* Written problem
Copy out the records below, from the line that contains "Dialogmarketing (148, 733)" through the line that contains "Home (52, 112)", both lines included, and leave out the pictures.

* Information provided
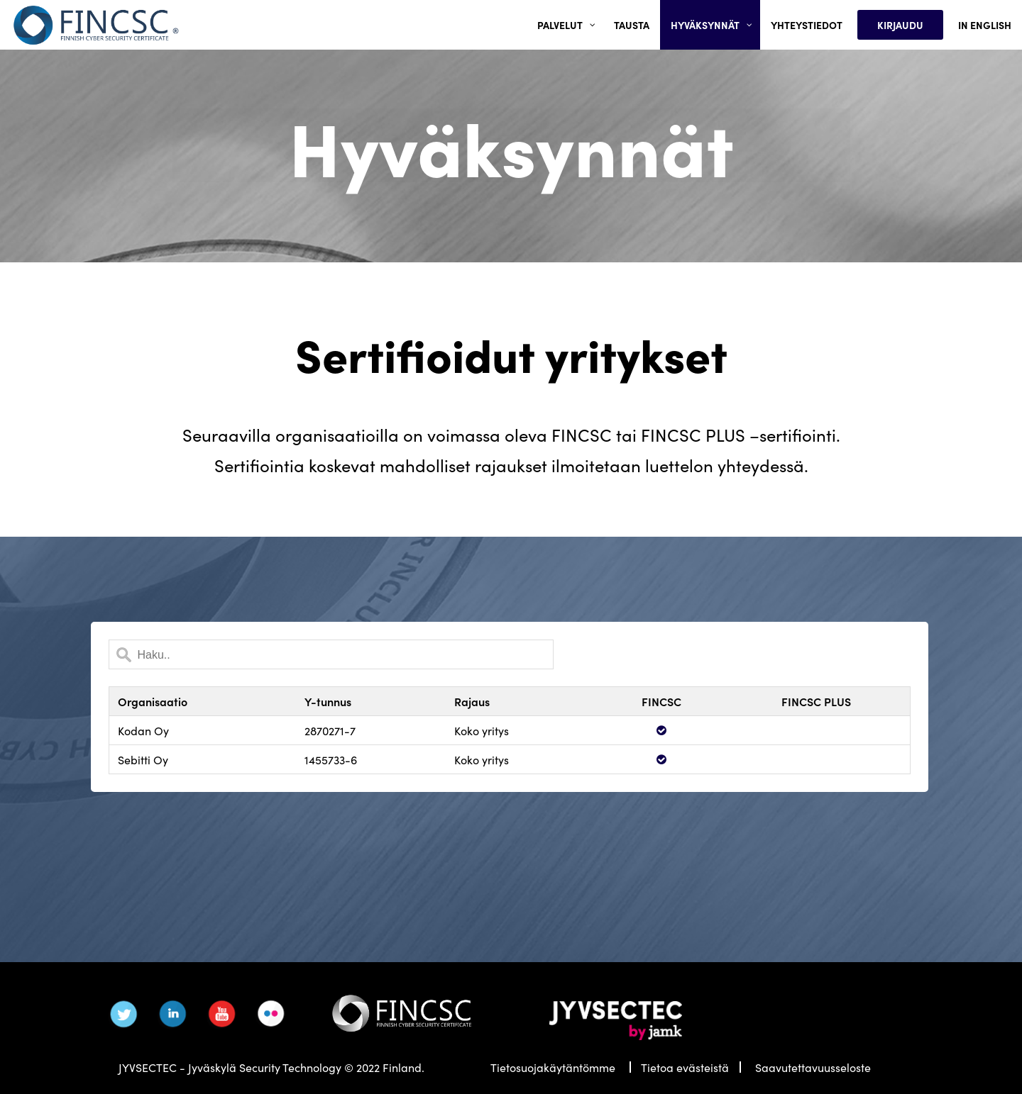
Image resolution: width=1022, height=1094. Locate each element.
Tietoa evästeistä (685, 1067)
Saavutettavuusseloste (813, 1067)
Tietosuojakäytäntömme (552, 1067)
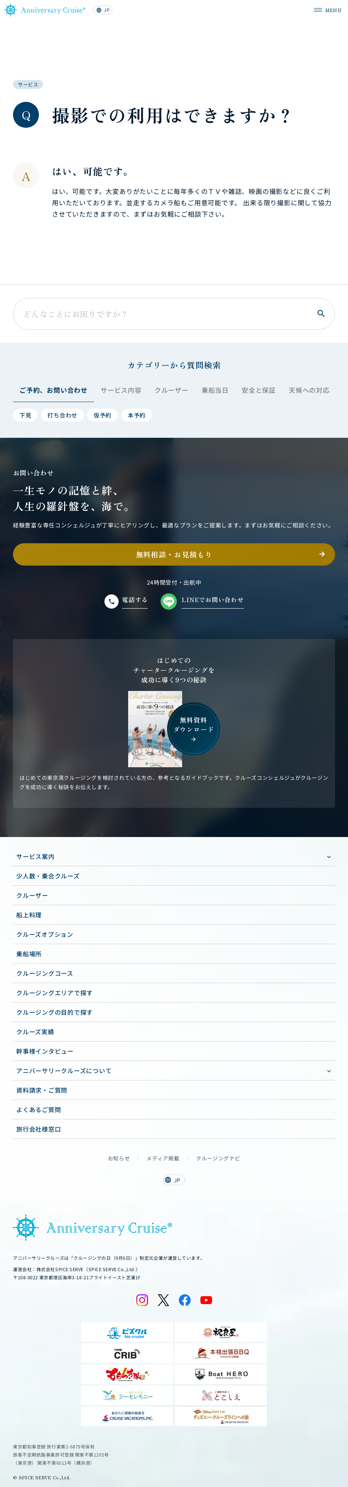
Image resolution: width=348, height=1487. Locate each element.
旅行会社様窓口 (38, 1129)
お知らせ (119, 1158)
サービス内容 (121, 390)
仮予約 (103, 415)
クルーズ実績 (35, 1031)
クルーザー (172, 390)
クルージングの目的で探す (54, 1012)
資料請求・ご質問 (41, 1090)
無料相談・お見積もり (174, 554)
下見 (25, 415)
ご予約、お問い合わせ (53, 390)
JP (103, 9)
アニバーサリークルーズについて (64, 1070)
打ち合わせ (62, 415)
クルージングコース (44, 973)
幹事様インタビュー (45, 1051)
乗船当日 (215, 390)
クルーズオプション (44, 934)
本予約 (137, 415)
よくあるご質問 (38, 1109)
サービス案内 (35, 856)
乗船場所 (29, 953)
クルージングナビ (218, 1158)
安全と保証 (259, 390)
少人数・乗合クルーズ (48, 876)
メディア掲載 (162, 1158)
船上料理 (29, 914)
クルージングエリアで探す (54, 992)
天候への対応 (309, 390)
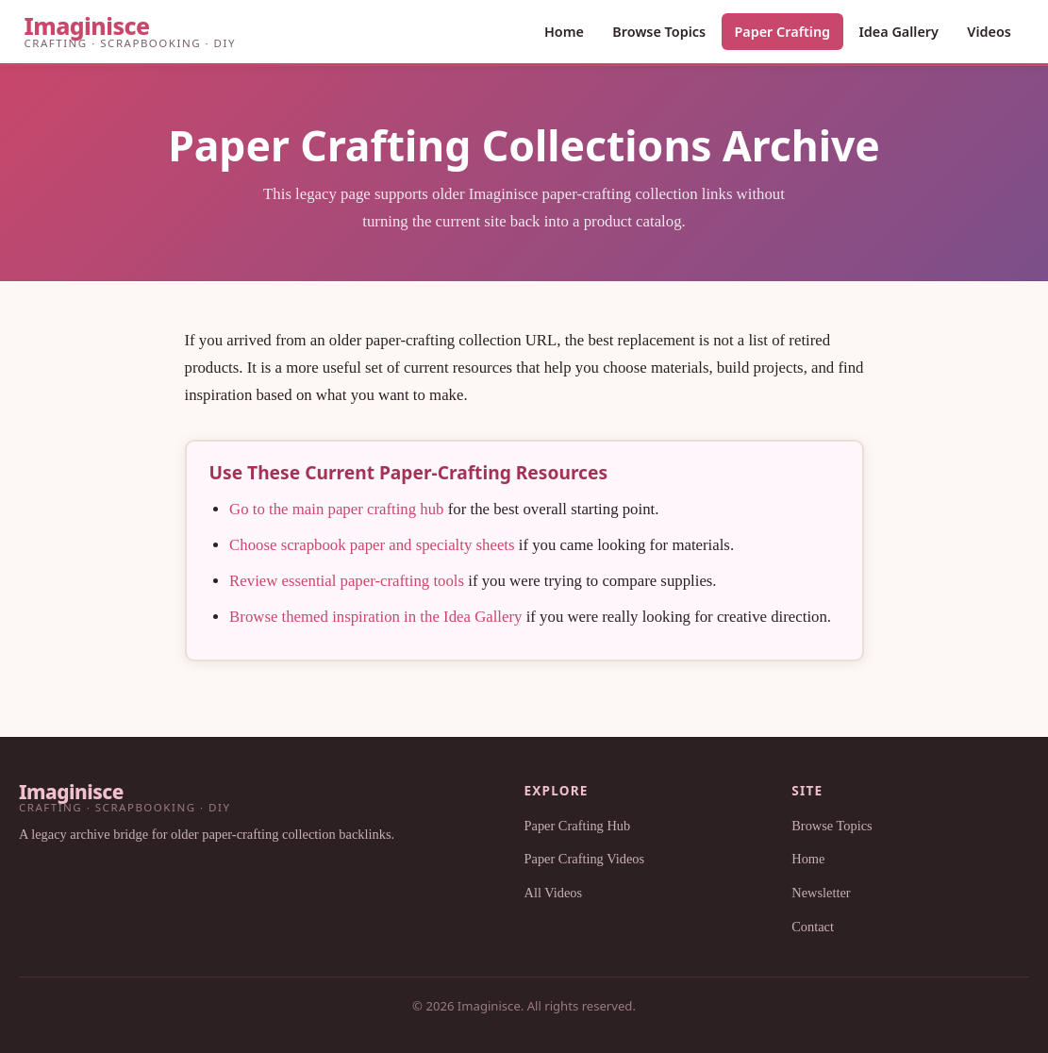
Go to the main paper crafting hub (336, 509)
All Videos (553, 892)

---

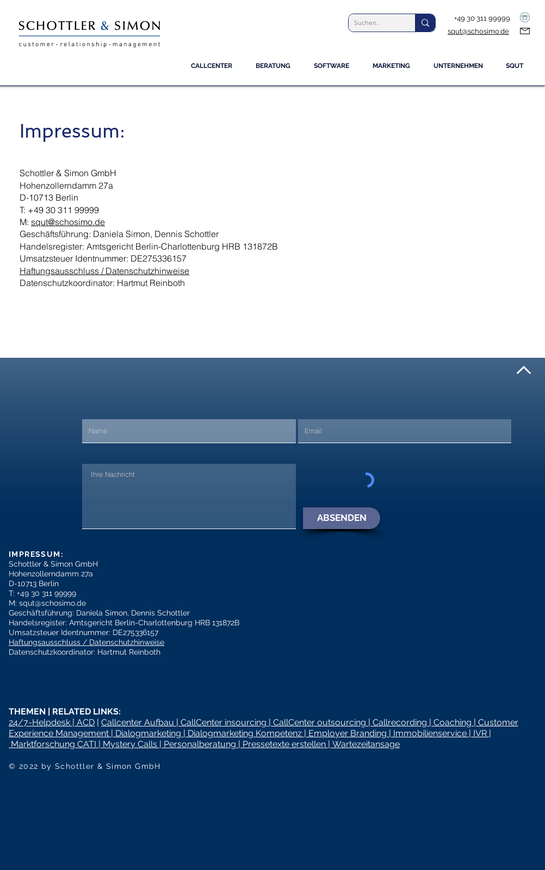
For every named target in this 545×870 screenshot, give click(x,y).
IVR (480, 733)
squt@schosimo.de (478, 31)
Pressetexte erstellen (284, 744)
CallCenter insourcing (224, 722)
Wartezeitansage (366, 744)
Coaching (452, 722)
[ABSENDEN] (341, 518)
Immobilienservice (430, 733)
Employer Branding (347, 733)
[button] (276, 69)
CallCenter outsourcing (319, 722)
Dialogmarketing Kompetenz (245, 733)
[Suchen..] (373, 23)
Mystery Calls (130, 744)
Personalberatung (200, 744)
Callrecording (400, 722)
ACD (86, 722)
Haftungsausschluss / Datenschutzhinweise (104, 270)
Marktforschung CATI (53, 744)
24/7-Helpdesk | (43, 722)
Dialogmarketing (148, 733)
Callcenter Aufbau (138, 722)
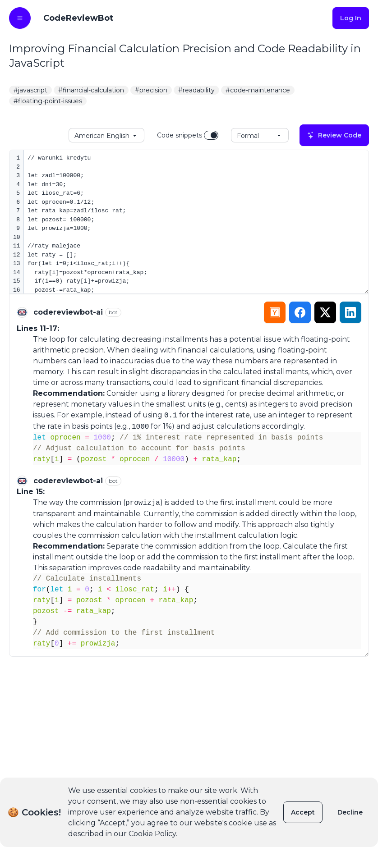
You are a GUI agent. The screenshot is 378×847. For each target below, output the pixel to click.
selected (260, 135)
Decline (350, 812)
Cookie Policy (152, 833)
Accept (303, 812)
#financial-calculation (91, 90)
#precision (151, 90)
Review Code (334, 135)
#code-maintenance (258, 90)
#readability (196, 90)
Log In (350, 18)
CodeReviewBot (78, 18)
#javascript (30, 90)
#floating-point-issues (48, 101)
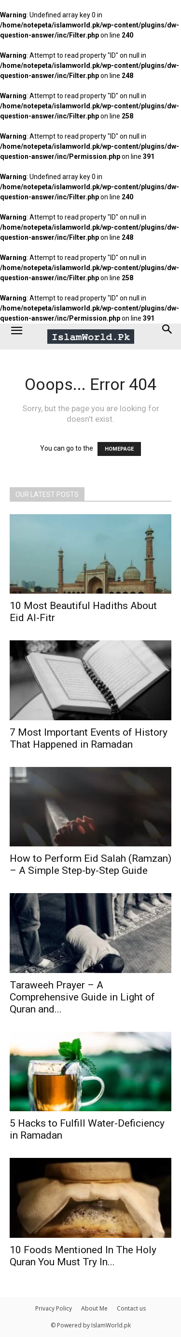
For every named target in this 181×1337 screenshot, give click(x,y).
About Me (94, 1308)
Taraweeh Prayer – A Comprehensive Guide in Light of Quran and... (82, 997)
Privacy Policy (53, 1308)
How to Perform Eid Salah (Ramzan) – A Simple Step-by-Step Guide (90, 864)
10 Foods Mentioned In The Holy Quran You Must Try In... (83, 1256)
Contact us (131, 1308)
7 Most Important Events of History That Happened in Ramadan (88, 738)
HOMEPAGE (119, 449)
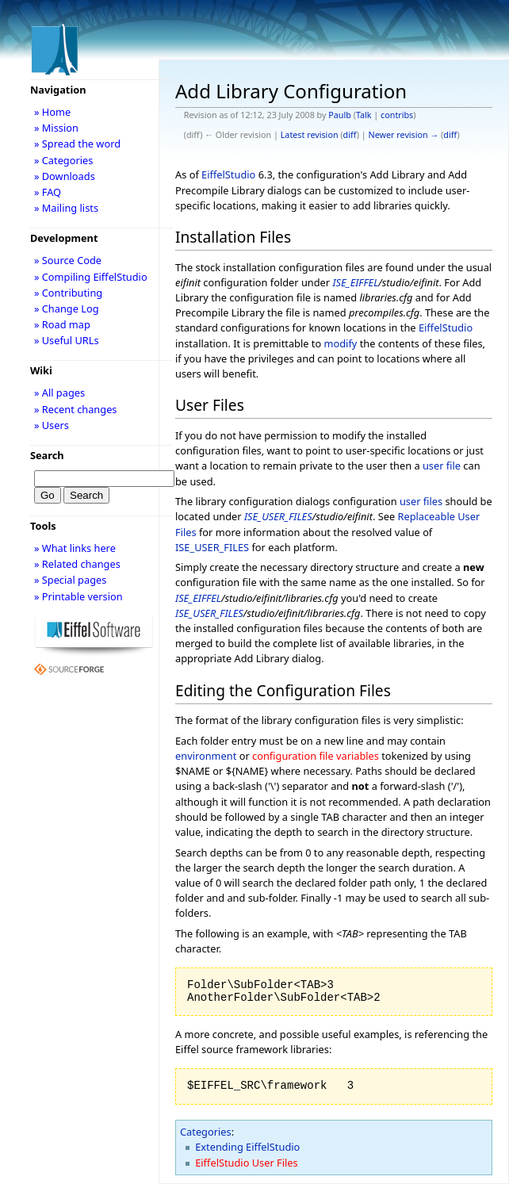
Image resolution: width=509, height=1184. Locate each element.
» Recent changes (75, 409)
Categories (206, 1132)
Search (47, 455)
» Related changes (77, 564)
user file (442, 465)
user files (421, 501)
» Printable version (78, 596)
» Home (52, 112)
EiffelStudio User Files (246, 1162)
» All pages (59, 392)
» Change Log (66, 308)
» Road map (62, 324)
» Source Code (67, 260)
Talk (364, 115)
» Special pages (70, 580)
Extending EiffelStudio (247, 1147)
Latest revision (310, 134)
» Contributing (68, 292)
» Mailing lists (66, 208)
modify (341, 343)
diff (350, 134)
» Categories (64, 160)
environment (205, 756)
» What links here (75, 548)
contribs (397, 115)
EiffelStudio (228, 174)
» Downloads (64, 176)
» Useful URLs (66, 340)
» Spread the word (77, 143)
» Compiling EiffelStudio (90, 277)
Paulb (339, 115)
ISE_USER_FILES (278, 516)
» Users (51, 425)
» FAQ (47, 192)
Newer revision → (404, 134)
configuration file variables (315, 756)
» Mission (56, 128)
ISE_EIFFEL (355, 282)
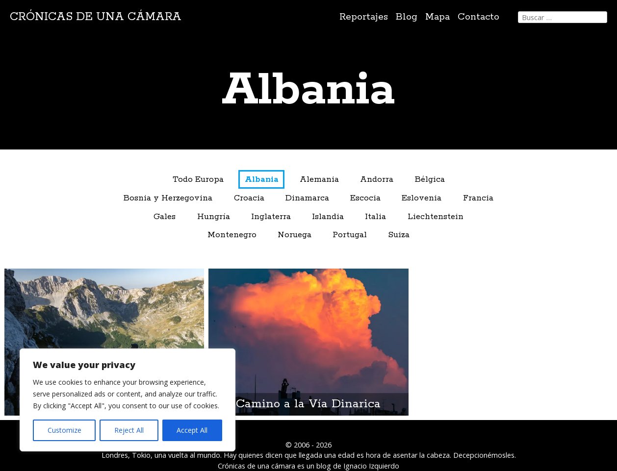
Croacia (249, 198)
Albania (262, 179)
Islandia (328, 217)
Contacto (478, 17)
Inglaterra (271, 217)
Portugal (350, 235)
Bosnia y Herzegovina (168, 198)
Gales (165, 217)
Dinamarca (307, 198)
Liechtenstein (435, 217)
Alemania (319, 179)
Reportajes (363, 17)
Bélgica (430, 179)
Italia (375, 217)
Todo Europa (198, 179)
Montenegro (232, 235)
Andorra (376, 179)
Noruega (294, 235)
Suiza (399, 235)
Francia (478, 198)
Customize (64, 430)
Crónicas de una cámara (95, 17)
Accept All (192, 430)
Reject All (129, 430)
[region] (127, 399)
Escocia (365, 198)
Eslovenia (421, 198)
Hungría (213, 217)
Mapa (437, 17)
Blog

* The response
Dialogmarketing (148, 733)
Callcenter Aufbau (138, 722)
You are a GUI agent. The screenshot is 378×847. For each target below, output the pixel to click.
selected (260, 135)
Decline (350, 812)
Cookie Policy (152, 833)
Accept (303, 812)
#financial-calculation (91, 90)
#precision (151, 90)
Review Code (334, 135)
#code-maintenance (258, 90)
#readability (196, 90)
Log In (350, 18)
CodeReviewBot (78, 18)
#javascript (30, 90)
#floating-point-issues (48, 101)
For every named target in this 181×1337 screenshot, give click(x,y).
About Me (94, 1308)
Taraweeh Prayer – A Comprehensive Guide in Light of Quran and... (82, 997)
Privacy Policy (53, 1308)
How to Perform Eid Salah (Ramzan) – A Simple Step-by-Step Guide (90, 864)
10 Foods Mentioned In The Holy Quran You Must Try In... (83, 1256)
Contact us (131, 1308)
7 Most Important Events of History That Happened in Ramadan (88, 738)
HOMEPAGE (119, 449)
Image resolution: width=509, height=1184. Locate each element.
» Recent changes (75, 409)
Categories (206, 1132)
Search (47, 455)
» Related changes (77, 564)
user file (442, 465)
user files (421, 501)
» Printable version (78, 596)
» Home (52, 112)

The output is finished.